What is asked ->
A – According to the article on the film Privilege, who wrote its script?
B – Reproduce the passage of the article on the film Privilege starting at "Privilege is a" and ending at "Birmingham Town Hall.".

Page ->
#####

Privilege is a 1967 British comedy-drama music science fiction film directed by Peter Watkins and produced by John Heyman. Johnny Speight wrote the story, and Norman Bogner wrote the script. Some of it was filmed on location in Birmingham, England, partly at Birmingham City F.C.'s St Andrew's stadium and at Birmingham Town Hall.

Plot
The story is presented as a narrated documentary, set in a near-future 1970s England, and concerning a disillusioned pop singer, Steven Shorter (Paul Jones), who is the most loved celebrity in the country. His stage show involves him appearing on stage in a jail cell with handcuffs, beaten by police, to the horror and sympathy of the audience. It is described that the two main parties of England have formed a coalition government and encourage the success of Shorter to placate the masses and divert them from political activity. Shorter is consistently monitored and manipulated by handlers consisting of manager Martin Crossley (Jeremy Child), public relations representative Alvin Kirsch (Mark London), record company executive Julie Jordan (Max Bacon), and financial backer Andrew Butler (William Job). Businesses including nightclubs, shopping centers, product brands, and media outlets, carry Shorter's name, demonstrating his appeal to consumers. An artist, Vanessa Ritchie (Jean Shrimpton) has been hired to paint his portrait, and Shorter gravitates to her amidst his loneliness and isolation.

Demands upon Shorter's time and energy increases. He is asked to film a commercial for the country's apple growers, hoping to convince citizens to eat a disproportionately large amount of apples to make up for a surplus supply. More ominously, the collective churches of England strike an arrangement with the government and Shorter's empire to turn him into a messianic leader that will boost church attendance and a sense of national unity. An image change is announced in advance of a huge stadium concert, where he will publicly "repent," no longer perform in handcuffs, and will espouse religious themes in his songs. Shorter's equilibrium becomes more shaky; at a picnic where lobster is served, he absurdly orders hot chocolate to drink, and everyone present in turn orders hot chocolate as well, demonstrating he will be enabled at all times.

#####

[Entries for locating text and elements]
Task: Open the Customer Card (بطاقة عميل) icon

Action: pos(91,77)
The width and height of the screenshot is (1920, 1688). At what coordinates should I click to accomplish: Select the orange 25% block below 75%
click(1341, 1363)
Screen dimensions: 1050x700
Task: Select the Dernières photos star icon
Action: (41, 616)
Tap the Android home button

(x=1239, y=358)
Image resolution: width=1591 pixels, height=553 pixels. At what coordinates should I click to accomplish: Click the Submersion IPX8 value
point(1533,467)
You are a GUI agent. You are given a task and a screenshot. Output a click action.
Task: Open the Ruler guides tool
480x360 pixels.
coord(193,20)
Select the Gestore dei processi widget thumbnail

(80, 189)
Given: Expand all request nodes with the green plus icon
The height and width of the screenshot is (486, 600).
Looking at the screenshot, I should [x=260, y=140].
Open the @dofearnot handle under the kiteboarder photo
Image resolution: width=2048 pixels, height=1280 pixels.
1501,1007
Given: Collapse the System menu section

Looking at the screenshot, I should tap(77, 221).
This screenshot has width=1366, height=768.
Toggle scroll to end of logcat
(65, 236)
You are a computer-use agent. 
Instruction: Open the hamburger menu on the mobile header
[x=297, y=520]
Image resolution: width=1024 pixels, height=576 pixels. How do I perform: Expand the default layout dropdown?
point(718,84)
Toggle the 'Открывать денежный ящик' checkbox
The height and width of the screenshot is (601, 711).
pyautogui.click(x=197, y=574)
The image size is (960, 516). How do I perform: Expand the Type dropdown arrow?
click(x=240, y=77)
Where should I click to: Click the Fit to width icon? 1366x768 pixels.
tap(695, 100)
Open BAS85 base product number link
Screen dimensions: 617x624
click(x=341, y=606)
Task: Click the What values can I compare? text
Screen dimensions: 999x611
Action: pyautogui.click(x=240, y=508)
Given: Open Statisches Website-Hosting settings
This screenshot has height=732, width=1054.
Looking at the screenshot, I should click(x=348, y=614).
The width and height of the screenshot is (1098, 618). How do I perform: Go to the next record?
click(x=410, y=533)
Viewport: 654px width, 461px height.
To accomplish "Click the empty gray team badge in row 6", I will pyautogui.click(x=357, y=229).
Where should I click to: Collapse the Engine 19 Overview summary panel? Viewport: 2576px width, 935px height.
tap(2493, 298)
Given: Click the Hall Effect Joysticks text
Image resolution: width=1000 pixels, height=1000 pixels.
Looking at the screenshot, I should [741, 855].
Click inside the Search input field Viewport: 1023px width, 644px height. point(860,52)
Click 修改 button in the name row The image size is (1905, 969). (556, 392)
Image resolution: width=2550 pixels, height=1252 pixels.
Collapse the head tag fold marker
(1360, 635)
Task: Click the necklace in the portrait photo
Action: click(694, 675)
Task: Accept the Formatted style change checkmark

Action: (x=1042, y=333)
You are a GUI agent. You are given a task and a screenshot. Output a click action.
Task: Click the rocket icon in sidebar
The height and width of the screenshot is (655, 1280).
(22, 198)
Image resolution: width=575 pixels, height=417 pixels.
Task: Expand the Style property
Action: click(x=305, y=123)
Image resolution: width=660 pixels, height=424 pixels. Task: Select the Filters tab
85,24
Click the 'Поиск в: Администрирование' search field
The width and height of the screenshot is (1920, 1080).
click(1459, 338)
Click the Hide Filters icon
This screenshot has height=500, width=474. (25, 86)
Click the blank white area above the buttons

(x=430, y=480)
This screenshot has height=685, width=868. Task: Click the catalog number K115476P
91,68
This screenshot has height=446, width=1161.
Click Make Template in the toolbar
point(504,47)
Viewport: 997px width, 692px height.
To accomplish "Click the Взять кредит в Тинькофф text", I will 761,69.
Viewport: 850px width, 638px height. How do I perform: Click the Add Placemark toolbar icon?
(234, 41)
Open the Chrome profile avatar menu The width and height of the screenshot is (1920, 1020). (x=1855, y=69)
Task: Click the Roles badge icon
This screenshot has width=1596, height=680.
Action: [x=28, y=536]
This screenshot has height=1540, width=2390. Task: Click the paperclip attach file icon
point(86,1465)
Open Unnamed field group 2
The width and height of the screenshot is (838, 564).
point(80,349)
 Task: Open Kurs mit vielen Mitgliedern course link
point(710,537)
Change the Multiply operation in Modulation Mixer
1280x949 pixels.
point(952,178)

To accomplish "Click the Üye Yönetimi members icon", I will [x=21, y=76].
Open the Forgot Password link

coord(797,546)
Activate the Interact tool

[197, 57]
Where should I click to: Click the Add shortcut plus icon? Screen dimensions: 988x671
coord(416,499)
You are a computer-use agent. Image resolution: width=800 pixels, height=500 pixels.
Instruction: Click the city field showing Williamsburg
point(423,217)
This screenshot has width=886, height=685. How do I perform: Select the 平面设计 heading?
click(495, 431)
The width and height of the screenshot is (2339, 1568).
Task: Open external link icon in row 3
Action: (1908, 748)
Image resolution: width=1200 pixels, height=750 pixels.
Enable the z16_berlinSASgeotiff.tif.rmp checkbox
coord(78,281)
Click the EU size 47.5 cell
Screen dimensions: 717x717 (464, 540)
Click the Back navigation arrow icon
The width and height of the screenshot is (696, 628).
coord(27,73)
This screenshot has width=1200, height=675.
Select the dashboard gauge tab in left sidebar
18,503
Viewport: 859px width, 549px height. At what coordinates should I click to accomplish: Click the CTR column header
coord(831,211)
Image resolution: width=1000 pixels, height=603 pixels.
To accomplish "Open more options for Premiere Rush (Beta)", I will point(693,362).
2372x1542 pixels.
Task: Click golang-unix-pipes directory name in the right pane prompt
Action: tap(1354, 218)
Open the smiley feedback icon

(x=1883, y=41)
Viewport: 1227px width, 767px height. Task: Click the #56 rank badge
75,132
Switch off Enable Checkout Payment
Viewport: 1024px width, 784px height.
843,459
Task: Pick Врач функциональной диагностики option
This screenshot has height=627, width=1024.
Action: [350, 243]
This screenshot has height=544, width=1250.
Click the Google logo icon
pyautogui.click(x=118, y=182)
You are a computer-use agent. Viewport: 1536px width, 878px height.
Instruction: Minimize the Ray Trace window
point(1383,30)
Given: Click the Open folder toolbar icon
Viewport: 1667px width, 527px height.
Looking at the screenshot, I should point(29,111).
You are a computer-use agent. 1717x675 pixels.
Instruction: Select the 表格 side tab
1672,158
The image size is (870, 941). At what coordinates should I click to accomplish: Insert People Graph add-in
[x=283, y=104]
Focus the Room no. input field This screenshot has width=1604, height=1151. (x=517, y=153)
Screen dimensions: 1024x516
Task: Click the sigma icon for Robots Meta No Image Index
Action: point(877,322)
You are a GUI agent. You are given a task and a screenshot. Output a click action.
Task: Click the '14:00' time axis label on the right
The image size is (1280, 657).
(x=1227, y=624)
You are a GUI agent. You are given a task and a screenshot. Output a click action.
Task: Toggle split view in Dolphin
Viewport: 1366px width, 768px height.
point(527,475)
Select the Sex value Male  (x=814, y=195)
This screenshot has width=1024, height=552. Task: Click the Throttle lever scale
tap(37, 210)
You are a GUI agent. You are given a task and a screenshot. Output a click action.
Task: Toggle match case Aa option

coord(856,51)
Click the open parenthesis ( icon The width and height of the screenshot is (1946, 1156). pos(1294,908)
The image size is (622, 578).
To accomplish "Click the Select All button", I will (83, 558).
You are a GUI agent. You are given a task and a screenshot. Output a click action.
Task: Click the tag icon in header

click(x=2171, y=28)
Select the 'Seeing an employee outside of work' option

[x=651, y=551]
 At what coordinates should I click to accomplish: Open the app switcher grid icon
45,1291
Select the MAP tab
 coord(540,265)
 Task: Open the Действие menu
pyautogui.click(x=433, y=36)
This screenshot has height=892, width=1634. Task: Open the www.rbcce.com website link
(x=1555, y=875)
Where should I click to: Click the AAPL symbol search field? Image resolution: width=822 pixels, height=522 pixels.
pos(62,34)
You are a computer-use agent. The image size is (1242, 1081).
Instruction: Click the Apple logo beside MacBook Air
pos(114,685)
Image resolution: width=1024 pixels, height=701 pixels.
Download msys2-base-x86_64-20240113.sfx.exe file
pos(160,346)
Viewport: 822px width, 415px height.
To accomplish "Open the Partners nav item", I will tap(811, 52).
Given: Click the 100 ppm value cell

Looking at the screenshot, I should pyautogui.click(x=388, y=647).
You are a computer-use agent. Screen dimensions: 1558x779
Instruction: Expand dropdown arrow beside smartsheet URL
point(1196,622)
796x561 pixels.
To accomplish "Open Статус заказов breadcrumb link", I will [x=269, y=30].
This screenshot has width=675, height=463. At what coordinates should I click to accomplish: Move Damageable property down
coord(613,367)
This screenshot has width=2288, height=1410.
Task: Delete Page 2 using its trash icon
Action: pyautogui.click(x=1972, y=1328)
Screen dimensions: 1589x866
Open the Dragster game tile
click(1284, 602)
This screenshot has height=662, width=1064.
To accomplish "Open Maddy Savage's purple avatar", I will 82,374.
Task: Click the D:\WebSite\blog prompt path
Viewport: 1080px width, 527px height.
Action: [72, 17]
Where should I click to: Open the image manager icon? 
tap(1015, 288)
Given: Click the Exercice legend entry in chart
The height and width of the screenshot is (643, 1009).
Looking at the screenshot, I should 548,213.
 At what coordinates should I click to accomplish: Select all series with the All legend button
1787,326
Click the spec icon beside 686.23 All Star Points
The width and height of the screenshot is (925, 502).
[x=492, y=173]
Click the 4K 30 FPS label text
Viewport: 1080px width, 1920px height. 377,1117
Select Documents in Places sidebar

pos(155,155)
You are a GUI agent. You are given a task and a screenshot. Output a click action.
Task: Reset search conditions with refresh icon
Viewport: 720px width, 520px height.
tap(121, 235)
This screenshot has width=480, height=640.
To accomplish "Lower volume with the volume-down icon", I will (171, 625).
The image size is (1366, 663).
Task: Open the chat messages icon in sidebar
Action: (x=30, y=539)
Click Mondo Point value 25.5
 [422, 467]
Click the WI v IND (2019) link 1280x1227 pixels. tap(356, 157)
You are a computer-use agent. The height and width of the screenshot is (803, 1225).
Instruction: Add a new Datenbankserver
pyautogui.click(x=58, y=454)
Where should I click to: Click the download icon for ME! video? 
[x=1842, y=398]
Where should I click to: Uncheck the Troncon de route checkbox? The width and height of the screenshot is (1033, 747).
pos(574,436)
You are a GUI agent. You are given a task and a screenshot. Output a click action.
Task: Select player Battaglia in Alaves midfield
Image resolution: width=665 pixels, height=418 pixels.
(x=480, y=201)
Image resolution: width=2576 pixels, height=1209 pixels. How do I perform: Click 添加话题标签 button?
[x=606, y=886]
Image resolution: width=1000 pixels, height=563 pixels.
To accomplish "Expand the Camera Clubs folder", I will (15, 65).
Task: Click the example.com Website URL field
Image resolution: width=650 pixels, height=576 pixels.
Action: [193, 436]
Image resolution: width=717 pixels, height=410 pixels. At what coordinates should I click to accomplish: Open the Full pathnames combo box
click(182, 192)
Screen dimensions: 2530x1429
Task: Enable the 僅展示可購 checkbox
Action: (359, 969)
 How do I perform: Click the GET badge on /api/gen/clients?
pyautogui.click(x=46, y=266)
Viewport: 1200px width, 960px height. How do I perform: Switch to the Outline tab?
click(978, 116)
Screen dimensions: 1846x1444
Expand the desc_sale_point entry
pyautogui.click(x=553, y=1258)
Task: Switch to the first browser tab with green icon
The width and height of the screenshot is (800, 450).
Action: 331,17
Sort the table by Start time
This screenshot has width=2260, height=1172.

#####

Results ->
A – Norman Bogner

B –
Privilege is a 1967 British comedy-drama music science fiction film directed by Peter Watkins and produced by John Heyman. Johnny Speight wrote the story, and Norman Bogner wrote the script. Some of it was filmed on location in Birmingham, England, partly at Birmingham City F.C.'s St Andrew's stadium and at Birmingham Town Hall.